▼▼▼
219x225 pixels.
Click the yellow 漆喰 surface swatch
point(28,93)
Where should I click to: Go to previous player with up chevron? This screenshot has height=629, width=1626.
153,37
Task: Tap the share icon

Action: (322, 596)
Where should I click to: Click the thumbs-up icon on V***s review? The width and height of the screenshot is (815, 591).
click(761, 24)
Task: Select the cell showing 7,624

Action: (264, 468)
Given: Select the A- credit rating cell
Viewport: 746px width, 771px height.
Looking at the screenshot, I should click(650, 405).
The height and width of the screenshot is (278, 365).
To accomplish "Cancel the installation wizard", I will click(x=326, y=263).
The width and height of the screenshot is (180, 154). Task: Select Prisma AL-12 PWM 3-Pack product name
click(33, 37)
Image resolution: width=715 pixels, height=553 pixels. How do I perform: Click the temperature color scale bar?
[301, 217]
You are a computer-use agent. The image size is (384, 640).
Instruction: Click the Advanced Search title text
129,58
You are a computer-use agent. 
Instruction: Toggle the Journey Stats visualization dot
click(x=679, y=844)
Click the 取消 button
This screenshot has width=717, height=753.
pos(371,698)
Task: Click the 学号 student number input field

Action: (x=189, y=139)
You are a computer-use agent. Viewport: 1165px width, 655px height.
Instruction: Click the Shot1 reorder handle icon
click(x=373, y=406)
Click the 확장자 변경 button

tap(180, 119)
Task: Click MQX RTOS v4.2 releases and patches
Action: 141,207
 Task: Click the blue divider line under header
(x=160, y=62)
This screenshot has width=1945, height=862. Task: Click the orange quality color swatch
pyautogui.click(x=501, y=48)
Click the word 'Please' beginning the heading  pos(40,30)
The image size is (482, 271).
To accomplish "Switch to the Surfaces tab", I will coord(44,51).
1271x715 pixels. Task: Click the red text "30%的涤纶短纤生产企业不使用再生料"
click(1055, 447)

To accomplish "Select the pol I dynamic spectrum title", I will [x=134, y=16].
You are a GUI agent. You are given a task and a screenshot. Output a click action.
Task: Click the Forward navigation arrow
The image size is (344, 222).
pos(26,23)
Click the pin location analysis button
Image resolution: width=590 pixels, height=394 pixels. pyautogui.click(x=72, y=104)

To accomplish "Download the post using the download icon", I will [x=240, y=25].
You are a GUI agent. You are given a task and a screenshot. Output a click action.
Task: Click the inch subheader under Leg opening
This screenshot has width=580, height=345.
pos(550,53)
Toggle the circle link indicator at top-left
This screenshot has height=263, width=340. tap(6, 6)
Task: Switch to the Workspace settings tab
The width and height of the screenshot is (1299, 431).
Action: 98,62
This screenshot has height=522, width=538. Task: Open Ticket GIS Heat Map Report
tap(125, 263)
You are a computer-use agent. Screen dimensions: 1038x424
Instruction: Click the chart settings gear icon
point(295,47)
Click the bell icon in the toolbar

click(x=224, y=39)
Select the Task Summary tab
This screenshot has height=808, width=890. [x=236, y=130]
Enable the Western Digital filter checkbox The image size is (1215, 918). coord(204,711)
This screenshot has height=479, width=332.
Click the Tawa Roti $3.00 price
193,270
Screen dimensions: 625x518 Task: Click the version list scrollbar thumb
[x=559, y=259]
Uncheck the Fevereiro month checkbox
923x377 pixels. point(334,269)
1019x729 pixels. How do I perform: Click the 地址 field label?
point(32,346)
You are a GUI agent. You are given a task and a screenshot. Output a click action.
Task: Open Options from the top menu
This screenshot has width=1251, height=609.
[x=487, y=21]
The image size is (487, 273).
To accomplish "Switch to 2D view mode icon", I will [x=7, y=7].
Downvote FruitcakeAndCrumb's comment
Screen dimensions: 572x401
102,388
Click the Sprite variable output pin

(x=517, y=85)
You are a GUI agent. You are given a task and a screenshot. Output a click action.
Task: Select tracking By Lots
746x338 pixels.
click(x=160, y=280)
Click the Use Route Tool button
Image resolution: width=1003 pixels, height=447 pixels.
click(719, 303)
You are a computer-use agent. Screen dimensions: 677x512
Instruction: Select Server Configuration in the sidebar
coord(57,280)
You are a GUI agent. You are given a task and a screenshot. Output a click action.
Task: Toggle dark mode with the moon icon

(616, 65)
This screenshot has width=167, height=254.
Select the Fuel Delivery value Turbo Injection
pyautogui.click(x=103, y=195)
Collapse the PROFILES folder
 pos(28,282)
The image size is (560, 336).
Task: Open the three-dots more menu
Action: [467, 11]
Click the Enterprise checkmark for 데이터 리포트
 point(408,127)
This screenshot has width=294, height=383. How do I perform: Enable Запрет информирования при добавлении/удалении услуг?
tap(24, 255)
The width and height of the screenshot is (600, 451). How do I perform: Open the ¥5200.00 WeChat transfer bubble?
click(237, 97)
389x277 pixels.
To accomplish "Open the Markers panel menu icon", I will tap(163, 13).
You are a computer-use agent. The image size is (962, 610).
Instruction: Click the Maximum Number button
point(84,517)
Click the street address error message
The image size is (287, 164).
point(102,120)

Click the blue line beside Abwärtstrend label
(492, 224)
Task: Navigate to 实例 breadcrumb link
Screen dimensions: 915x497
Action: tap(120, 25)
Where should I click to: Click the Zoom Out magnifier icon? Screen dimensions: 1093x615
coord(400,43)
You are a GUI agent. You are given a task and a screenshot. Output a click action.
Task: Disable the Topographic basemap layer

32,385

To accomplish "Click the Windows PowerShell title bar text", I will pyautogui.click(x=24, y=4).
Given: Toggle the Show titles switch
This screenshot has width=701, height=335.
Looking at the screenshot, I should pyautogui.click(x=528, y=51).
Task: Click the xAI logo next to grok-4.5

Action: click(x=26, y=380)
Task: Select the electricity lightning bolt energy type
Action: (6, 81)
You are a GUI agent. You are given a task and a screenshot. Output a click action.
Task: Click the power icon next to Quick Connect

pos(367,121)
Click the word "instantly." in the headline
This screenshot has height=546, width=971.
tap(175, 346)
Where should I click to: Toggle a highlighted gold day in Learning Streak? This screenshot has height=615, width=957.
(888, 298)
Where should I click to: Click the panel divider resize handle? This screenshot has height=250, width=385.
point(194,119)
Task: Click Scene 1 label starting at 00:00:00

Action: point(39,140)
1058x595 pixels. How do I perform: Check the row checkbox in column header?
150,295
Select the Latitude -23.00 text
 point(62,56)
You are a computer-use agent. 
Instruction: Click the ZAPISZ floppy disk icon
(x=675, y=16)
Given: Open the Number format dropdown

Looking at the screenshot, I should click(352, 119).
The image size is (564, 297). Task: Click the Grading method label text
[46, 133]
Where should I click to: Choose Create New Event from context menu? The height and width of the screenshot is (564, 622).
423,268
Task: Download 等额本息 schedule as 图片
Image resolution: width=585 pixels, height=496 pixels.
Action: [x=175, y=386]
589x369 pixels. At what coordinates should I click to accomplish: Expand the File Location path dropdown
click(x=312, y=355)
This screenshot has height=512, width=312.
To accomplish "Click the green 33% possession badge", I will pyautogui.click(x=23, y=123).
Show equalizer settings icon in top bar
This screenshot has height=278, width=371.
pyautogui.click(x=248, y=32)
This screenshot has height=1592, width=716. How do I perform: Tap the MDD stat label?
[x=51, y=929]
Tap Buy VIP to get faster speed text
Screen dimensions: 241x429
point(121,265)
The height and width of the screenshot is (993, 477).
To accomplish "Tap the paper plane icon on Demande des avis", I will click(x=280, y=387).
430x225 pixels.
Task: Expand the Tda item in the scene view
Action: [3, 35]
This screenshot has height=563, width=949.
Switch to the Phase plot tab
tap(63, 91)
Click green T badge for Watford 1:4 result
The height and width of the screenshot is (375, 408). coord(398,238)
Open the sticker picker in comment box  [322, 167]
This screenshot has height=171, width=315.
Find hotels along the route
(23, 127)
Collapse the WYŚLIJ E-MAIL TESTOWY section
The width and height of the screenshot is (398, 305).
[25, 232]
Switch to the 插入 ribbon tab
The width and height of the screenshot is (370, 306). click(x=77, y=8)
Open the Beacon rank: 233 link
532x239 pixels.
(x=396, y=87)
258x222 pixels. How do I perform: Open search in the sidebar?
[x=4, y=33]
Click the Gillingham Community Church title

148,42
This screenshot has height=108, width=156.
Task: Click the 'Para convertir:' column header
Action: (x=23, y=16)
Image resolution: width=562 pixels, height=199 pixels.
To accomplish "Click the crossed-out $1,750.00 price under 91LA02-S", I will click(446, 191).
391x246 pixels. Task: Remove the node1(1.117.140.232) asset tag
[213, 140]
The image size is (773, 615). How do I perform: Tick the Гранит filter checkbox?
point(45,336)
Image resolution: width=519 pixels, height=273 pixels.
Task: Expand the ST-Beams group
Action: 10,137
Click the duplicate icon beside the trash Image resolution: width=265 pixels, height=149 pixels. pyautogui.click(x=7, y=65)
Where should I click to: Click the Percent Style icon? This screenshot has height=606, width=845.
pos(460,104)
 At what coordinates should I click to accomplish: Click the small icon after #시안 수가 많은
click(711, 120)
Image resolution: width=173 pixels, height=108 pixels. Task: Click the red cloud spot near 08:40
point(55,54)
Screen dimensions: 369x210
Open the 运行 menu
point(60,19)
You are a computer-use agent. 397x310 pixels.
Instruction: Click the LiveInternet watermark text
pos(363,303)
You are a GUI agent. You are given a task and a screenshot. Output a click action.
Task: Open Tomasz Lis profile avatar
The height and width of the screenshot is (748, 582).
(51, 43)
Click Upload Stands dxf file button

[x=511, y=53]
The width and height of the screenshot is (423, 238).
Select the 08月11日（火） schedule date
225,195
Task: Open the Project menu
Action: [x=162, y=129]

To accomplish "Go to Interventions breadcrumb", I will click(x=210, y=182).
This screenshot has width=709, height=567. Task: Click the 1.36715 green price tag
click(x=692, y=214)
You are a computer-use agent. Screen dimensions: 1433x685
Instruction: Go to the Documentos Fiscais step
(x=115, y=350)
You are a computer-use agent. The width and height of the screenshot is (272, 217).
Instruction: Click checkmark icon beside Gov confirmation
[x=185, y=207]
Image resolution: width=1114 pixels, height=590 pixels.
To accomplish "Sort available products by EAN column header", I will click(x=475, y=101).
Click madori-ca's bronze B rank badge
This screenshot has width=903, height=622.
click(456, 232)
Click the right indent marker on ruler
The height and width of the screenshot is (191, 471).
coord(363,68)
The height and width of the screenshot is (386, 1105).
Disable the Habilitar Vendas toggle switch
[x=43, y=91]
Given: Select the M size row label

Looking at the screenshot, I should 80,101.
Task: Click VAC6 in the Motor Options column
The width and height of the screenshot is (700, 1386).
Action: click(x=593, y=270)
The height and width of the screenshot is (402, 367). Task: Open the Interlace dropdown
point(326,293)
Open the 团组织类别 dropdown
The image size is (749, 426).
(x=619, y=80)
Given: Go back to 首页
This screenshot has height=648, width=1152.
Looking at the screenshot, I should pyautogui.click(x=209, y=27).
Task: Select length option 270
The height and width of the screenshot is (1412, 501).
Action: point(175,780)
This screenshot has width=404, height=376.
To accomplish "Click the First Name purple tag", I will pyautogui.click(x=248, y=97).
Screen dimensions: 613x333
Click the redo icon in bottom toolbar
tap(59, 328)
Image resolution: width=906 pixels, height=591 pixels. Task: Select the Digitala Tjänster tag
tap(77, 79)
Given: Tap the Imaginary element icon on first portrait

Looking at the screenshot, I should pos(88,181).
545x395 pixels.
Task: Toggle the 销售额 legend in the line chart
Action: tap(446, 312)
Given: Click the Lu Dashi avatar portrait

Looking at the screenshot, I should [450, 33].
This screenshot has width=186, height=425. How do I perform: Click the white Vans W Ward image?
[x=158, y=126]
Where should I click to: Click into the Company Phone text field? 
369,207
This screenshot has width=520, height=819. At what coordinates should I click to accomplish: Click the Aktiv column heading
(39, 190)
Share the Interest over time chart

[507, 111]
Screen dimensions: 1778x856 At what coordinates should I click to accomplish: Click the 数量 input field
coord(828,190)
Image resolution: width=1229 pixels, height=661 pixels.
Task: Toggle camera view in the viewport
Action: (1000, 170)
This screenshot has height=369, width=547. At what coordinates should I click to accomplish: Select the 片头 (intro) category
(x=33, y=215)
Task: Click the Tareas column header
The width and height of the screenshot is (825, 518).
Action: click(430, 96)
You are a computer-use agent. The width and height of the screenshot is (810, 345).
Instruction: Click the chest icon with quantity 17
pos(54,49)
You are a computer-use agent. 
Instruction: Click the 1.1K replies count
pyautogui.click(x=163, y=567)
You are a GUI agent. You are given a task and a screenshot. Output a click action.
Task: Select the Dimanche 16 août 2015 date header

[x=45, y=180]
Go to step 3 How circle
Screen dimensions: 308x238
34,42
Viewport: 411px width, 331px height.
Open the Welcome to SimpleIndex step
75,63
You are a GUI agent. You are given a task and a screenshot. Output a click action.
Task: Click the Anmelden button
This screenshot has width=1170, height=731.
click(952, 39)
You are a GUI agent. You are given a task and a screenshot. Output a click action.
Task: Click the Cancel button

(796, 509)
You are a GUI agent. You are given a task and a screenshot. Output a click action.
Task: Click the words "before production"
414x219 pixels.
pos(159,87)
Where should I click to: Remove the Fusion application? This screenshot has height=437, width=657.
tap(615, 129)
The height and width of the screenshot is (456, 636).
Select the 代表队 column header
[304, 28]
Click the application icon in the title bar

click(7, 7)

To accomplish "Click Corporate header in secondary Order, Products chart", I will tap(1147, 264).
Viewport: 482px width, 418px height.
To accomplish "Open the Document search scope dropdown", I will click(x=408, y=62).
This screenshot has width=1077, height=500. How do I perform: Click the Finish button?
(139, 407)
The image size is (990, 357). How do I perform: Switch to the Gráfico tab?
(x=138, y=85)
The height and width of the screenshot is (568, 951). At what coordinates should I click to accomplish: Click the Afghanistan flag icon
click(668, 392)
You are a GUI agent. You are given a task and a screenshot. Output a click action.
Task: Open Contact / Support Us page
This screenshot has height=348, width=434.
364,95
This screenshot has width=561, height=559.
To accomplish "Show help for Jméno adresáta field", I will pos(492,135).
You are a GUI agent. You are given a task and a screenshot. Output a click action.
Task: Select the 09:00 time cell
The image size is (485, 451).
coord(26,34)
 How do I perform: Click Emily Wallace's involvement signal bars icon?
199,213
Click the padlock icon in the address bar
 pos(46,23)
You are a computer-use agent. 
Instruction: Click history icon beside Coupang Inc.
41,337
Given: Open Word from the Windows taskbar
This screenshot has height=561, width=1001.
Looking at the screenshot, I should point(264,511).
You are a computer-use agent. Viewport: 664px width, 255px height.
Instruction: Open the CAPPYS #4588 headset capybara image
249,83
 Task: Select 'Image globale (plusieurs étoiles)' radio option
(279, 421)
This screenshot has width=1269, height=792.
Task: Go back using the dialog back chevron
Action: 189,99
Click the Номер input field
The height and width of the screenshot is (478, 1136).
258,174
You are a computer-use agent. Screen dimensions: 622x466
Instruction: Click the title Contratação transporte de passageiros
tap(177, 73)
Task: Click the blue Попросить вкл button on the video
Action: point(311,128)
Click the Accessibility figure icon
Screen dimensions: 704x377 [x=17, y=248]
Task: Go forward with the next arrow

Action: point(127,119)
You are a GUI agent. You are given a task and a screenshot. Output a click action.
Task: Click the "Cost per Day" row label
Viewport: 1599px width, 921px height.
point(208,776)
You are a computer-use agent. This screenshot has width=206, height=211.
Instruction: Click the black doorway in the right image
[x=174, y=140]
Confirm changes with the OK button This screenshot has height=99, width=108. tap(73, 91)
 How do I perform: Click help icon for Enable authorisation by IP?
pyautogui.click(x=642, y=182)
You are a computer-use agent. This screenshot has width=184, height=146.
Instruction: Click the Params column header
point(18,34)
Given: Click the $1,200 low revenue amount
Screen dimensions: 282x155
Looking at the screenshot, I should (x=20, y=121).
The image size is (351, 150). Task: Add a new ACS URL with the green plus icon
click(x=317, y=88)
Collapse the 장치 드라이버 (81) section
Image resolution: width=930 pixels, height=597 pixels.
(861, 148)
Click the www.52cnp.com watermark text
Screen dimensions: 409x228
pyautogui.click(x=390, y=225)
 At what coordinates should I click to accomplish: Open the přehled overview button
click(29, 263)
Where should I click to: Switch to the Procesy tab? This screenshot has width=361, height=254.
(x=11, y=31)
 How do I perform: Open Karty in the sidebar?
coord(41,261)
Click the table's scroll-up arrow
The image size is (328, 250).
▲▲▲
What needs to be done: Return every line above that contains the word "section".

Your solution:
Collapse the WYŚLIJ E-MAIL TESTOWY section
Collapse the 장치 드라이버 (81) section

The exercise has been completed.